Elle ne réclame pas des droits que Dieu ne lui a pas donnés. Elle ne prend pas des positions politiques comme un homme. Elle ne se permet pas de participer à une manifestation anti-intégristes.
Tout cela, Amina l’a fait. Pire encore, ce 19 mai, elle a tagué « Femen » sur le muret d’une nécropole ! La police lui est tombé dessus, tu penses, « « profanation de cimetière » ! Plus, à tout hasard, « atteinte aux bonnes mœurs ».
Pourtant, à part s’être teint les cheveux en blond, on ne voit pas quels sont les « gestes immoraux » que la maréchaussée lui reproche. Passons. D’autant que la justice tunisienne y a ajouté une cause d’inculpation supplémentaire : détention de produits incendiaires.
Un crime qui peut être puni de cinq ans d’emprisonnement. Puis quelqu’un s’est rendu compte que la « bombe » qu’elle portait dans son sac n’était qu’un spray d’auto-défense. Condamnation : 300 dinars tunisiens (140 €)
Et pourquoi pas « Atteinte à la sûreté de l’Etat » ?
Mais pas question de libérer Amina pour autant. Car aux deux délits précédents (« atteinte aux bonnes mœurs », dont coût : six mois de prison et « profanation de cimetière », deux ans), le procureur en a ajouté un nouveau : « association de malfaiteurs ».
Là, c’est du tout bon : la peine peut monter jusqu’à 12 ans ferme. Associée avec qui, Amina ? Peut être avec les terroristes qui se battent afin que l’égalité des sexes reste inscrite dans la nouvelle Constitution ?
A moins qu’il ne s’agisse des trois Femen, deux Françaises et une Allemande, qui ont manifesté pour sa libération ce 29 mai devant le palais de Justice de Tunis. Seins nus, bien sûr.

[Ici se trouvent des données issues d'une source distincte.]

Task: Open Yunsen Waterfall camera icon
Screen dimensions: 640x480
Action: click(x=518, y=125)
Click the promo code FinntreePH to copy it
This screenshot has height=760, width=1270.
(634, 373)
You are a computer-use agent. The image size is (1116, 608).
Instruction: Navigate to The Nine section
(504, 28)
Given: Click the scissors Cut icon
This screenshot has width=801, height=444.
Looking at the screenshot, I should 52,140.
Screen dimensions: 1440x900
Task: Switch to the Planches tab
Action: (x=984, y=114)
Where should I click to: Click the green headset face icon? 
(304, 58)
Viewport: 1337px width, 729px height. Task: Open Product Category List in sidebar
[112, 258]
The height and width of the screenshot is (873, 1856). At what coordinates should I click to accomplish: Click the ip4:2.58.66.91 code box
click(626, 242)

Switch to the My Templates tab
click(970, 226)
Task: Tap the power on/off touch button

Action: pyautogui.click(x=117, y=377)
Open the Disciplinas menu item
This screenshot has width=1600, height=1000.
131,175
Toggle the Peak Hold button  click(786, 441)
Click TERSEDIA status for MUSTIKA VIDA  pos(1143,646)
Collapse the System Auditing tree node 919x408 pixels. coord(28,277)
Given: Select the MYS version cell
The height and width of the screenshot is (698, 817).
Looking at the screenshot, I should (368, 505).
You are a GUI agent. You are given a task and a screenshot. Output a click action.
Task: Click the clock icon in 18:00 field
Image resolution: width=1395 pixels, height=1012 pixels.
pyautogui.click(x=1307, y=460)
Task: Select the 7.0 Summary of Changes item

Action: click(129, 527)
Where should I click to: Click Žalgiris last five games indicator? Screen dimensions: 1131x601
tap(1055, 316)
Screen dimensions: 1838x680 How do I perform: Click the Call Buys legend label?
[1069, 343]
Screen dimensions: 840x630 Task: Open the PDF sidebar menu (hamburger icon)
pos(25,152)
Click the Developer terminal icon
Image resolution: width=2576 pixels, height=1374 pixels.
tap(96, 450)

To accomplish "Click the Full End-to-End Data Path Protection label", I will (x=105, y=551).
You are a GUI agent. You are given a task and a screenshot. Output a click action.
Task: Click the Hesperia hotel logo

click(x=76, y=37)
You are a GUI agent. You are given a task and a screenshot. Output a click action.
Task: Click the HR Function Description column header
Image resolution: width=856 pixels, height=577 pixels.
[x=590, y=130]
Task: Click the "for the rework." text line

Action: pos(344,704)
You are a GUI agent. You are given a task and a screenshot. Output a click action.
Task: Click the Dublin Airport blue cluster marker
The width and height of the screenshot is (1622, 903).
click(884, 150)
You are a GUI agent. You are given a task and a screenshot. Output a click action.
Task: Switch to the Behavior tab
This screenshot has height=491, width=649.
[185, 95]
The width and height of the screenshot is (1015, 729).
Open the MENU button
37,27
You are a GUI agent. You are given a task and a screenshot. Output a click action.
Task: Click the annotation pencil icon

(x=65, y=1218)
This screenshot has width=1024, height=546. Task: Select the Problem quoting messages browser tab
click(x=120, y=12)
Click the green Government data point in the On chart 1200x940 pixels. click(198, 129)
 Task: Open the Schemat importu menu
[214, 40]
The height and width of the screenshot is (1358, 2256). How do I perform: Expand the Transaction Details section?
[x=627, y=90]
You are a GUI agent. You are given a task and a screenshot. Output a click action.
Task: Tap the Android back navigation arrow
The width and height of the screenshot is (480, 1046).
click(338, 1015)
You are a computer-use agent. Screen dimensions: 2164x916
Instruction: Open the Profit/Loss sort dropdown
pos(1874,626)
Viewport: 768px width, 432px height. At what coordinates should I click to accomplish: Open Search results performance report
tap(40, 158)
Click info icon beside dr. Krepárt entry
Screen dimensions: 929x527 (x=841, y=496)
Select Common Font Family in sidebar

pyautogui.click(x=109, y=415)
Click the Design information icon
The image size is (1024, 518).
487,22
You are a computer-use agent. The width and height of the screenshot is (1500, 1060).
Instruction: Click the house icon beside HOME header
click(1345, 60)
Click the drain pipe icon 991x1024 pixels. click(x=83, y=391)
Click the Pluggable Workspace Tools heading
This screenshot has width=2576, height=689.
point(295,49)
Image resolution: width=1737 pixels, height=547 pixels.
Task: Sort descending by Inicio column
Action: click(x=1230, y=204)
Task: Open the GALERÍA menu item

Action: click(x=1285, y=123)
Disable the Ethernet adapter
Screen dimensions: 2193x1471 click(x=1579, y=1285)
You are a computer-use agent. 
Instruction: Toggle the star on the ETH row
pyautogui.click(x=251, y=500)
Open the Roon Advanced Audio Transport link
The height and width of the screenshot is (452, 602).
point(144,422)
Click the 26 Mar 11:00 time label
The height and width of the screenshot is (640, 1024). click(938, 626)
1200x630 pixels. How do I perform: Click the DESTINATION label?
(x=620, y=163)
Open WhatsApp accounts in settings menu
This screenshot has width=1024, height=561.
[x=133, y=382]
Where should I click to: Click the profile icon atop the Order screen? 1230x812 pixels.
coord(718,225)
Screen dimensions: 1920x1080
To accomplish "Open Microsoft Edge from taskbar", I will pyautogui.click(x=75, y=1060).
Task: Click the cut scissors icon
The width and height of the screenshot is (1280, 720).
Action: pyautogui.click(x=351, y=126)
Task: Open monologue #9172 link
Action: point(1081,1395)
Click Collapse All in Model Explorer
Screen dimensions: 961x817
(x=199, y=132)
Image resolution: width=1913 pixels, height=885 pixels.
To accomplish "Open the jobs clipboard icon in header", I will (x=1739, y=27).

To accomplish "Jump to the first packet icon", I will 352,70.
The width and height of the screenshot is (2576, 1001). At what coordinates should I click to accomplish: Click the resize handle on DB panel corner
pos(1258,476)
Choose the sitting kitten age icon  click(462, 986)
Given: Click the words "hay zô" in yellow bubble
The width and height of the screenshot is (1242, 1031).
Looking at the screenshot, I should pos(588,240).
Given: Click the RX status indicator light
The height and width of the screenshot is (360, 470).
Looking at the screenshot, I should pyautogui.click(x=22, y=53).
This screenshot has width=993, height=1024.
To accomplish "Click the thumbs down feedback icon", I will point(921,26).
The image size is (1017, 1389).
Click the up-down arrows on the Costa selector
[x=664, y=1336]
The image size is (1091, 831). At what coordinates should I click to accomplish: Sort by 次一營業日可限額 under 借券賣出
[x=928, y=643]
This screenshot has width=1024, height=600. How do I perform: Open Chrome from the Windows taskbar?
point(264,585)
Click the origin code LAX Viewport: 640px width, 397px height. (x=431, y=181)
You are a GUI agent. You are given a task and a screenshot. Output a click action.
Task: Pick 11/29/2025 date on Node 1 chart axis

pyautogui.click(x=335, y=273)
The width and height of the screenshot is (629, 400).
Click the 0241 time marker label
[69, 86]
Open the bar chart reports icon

Une première dans le monde arabe que le pouvoir tunisien ne semble guère apprécier.
Pourtant, les Tunisiens aiment bien innover : n’ont-ils pas été les premiers à renverser leur dictateur ? Il est vrai qu’à l’époque, on n’a guère vu d’islamistes dans les rues…Quoi qu’il en soit, les trois Femen risquent, elles aussi, six mois de prison.
Sauf si, là aussi, un procureur découvre de nouveaux chefs d’inculpation. « Atteinte à la sûreté de l’Etat », « terrorisme en bande organisée », pourquoi pas ? On le voit, tout cela dépasse de loin une question de tétons plus ou moins affichés.
En Tunisie, comme dans le reste du monde, les intégristes des religions monothéistes sont partis en guerre contre la liberté. Par la violence ou la protestation, selon les rapports de forces. Les femmes en sont les premières victimes, ce qui est déjà intolérable en soi.
Mais au-delà, c’est toute la démocratie que les « fous de Dieu » veulent abattre. Voilà pourquoi les affronter partout et ne jamais rien leur concéder devrait être le combat de tout être humain qui refuse la soumission, la terreur et l’obscurantisme.
La défense d’Amina n’est pas une affaire de Femen ni de féministes. C’est le nôtre. Quand aux Tunisiens eux-mêmes, ils seraient bien inspirés aussi de relire Pablo Neruda* :
« Il est une affaire sur terre/ Plus importante que Dieu : / Que personne ne crache du sang/ Pour que d’autres vivent mieux »
*In : « La Rose détachée et autres poèmes » Ed. Gallimard. 1982.